How to complete this task:
Transcribe the data that follows precisely, omitting nothing.

»»

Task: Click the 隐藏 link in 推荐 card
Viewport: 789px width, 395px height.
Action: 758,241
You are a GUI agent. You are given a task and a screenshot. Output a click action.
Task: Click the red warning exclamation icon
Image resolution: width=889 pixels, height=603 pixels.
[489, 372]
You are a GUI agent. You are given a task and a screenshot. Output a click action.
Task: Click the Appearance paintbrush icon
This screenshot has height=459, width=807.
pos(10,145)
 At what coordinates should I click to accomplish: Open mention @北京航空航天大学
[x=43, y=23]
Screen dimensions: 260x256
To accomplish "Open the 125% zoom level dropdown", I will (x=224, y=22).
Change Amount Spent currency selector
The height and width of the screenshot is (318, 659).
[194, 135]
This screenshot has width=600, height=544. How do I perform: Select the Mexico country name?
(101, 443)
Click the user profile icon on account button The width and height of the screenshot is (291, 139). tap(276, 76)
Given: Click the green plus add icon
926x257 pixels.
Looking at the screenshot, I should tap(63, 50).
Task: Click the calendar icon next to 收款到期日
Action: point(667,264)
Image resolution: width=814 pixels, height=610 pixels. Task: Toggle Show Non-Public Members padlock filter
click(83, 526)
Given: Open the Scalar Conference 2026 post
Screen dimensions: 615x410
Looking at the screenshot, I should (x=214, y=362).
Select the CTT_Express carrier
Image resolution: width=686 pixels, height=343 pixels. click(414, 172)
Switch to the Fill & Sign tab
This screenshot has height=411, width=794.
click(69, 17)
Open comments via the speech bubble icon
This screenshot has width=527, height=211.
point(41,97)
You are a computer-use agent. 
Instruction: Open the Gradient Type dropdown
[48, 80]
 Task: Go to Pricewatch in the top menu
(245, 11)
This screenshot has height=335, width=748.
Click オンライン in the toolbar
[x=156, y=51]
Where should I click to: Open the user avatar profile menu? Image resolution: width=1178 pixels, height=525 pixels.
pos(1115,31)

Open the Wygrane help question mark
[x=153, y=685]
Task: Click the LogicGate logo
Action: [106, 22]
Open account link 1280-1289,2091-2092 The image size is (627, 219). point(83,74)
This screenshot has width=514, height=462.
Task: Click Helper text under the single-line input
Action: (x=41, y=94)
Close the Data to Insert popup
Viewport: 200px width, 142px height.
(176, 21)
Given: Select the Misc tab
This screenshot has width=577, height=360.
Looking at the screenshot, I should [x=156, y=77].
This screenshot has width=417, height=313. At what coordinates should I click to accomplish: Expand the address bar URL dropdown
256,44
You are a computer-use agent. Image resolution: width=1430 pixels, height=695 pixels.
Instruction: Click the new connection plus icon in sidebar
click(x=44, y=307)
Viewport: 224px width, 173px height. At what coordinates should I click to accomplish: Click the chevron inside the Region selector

««

Written answer:
Task: Click the 隐藏 link in 推荐 card
Viewport: 789px width, 395px height.
Action: 758,241
You are a GUI agent. You are given a task and a screenshot. Output a click action.
Task: Click the red warning exclamation icon
Image resolution: width=889 pixels, height=603 pixels.
[489, 372]
You are a GUI agent. You are given a task and a screenshot. Output a click action.
Task: Click the Appearance paintbrush icon
This screenshot has height=459, width=807.
pos(10,145)
 At what coordinates should I click to accomplish: Open mention @北京航空航天大学
[x=43, y=23]
Screen dimensions: 260x256
To accomplish "Open the 125% zoom level dropdown", I will (x=224, y=22).
Change Amount Spent currency selector
The height and width of the screenshot is (318, 659).
[194, 135]
This screenshot has width=600, height=544. How do I perform: Select the Mexico country name?
(101, 443)
Click the user profile icon on account button The width and height of the screenshot is (291, 139). tap(276, 76)
Given: Click the green plus add icon
926x257 pixels.
Looking at the screenshot, I should tap(63, 50).
Task: Click the calendar icon next to 收款到期日
Action: point(667,264)
Image resolution: width=814 pixels, height=610 pixels. Task: Toggle Show Non-Public Members padlock filter
click(83, 526)
Given: Open the Scalar Conference 2026 post
Screen dimensions: 615x410
Looking at the screenshot, I should (x=214, y=362).
Select the CTT_Express carrier
Image resolution: width=686 pixels, height=343 pixels. click(414, 172)
Switch to the Fill & Sign tab
This screenshot has height=411, width=794.
click(69, 17)
Open comments via the speech bubble icon
This screenshot has width=527, height=211.
point(41,97)
You are a computer-use agent. 
Instruction: Open the Gradient Type dropdown
[48, 80]
 Task: Go to Pricewatch in the top menu
(245, 11)
This screenshot has height=335, width=748.
Click オンライン in the toolbar
[x=156, y=51]
Where should I click to: Open the user avatar profile menu? Image resolution: width=1178 pixels, height=525 pixels.
pos(1115,31)

Open the Wygrane help question mark
[x=153, y=685]
Task: Click the LogicGate logo
Action: [106, 22]
Open account link 1280-1289,2091-2092 The image size is (627, 219). point(83,74)
This screenshot has width=514, height=462.
Task: Click Helper text under the single-line input
Action: (x=41, y=94)
Close the Data to Insert popup
Viewport: 200px width, 142px height.
(176, 21)
Given: Select the Misc tab
This screenshot has width=577, height=360.
Looking at the screenshot, I should [x=156, y=77].
This screenshot has width=417, height=313. At what coordinates should I click to accomplish: Expand the address bar URL dropdown
256,44
You are a computer-use agent. Image resolution: width=1430 pixels, height=695 pixels.
Instruction: Click the new connection plus icon in sidebar
click(x=44, y=307)
Viewport: 224px width, 173px height. At what coordinates should I click to accomplish: Click the chevron inside the Region selector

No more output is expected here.